The Sanskrit language has served as the major cultural vehicle of Indian civilization for many millennia. The vast body of Sanskrit literature, probably the largest collection of literature from the ancient world, thus provides a unique gateway to several aspects of Indian culture. The earliest Sanskrit literature is preserved in the Vedas, collections of ancient hymns and ritual treatises. To preserve Vedic religion, there also evolved a sophisticated 'scientific' literature dealing with ritual, linguistics, mathematics and astronomy; this literature was later expanded to include works in many other areas. The great epics and Puranas provide an inexhaustible source both for the study of Indian mythology and for areas such as law and politics. With the rise of Buddhism and Jainism, rival religions entered into a dialogue that has produced a huge number of religious and philosophical works, including works on logic and philosophy of language. Classical Sanskrit writers also composed a rich literature of poetry and drama. A good starting point for the study of the language is the epics and classical literature, and the works on religion and philosophy, including indigenous linguistics, a field where Sanskrit authors were particularly outstanding.
Sanskrit eventually gave rise to the Prakrit (natural or common) languages, which, in turn, gave rise to the modern Indian languages of today such as Hindi, Bengali, Marathi, Gujarati, Nepali and Singhalese.

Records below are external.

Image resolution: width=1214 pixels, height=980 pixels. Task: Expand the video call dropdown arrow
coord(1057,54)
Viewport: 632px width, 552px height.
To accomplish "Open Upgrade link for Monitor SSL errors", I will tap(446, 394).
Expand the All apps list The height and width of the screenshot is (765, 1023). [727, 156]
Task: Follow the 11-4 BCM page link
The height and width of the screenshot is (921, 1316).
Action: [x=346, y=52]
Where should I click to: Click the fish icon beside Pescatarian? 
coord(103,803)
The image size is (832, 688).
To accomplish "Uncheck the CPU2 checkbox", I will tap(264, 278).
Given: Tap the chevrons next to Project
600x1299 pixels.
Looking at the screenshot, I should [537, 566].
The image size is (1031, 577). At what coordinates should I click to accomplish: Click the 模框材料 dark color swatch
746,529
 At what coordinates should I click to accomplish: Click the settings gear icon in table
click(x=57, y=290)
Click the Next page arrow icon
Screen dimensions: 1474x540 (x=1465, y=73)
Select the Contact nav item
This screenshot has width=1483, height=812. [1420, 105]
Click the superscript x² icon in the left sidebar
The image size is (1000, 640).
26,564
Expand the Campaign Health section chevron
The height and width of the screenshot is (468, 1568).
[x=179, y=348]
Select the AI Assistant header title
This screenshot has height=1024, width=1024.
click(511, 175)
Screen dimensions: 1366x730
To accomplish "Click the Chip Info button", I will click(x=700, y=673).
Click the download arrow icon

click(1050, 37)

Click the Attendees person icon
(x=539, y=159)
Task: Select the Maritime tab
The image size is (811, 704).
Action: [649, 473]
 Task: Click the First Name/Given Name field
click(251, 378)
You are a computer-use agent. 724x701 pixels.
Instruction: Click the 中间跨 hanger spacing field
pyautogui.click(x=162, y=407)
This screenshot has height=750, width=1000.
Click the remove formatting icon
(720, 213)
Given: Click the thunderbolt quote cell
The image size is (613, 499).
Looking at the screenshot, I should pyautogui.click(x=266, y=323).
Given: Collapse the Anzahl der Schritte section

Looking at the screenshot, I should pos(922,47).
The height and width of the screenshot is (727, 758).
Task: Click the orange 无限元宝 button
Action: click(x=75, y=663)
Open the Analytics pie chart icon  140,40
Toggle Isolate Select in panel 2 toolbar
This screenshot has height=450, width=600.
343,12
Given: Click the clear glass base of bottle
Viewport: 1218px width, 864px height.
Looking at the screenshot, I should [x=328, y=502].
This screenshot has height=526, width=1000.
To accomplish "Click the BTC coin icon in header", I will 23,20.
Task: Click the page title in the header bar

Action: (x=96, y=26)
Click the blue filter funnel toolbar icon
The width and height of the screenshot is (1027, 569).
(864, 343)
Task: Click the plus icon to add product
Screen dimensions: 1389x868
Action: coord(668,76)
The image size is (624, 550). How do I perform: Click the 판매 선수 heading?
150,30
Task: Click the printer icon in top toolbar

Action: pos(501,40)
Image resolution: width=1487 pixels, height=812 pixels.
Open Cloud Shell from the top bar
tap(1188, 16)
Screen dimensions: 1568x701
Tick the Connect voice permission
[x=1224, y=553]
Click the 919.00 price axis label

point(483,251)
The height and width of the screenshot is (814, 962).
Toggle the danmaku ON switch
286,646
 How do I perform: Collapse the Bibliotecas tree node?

The Indian constitution recognizes, for now, 18 official Indian languages. But, almost each of these 18 languages, include different dialects or variations. Despite the different languages and dialects, most of the official languages speakers have developed a standard of speaking language which has become the accepted style of speaking for that language. Sometimes, like in the case of Hindi, this language is completely different from some of its dialects.
Hindi has more than ten variations. Hindi spoken in Rajasthan is different from Hindi spoken in Bihar or Hindi of Himachal Pradesh. Sometimes the different variations of a language are considered as separate language with their own literature.
One of the most important dialects is Khariboli (also Khadiboli or Khari dialect), which is spoken in Western Uttar Pradesh. Khariboli is the variation of Urdu/Hindi language that is used by the government and taught in schools. It was a rural language in its early days, but after 18th century, people started using it as the literary form of Urdu as its vocabulary contains a large amount of Persian and Arabic words. Almost all the significant modern Hindi literature has been produced in Khariboli.
Another dialect is Bambaiya Hindi(also Mumbaiyya),a slang form of Hindi/Urdu which is spoken primarily in Bombay (Mumbai). On the streets of Bombay, people from every part of India co-exist. Their inter-mingling has created a language that has Hindi/Urdu as a base, but includes words and pronunciations from other languages such as English, Marathi and Gujarati, as well as languages from South India (as evident from the use of the word 'Tambi', which is Tamil).The colourful phrases in Bambaiya Hindi also convey what is known as a 'street sensibility' and a sense of disdain for courtesies. Moreover, Bambaiya Hindi is not normally spoken by upper-middle class people. It is more associated with the marginal and/or poor young. Incidentally, young, renegade and/or broody characters in Indian films often speak Bambaiyaa Hindi.
A third important dialect is Brajbhasa, spoken in the region of Braj. Brajbhasa was the language of choice of the Bhakti movement, or the neo-Vaishnavite religions, the central deity of which was Krishna. Therefore, most of the literature in this language pertains to Krishna composed in medieval times.
Among the other variations of Hindi, we can inculde Kanauji,Bundeli, Bagheli, Chhattisgarhi (Lahariya or Khalwahi), Hariyanvi (Bangaru or Jatu), Bhaya, Chamari and Ghera Gowli.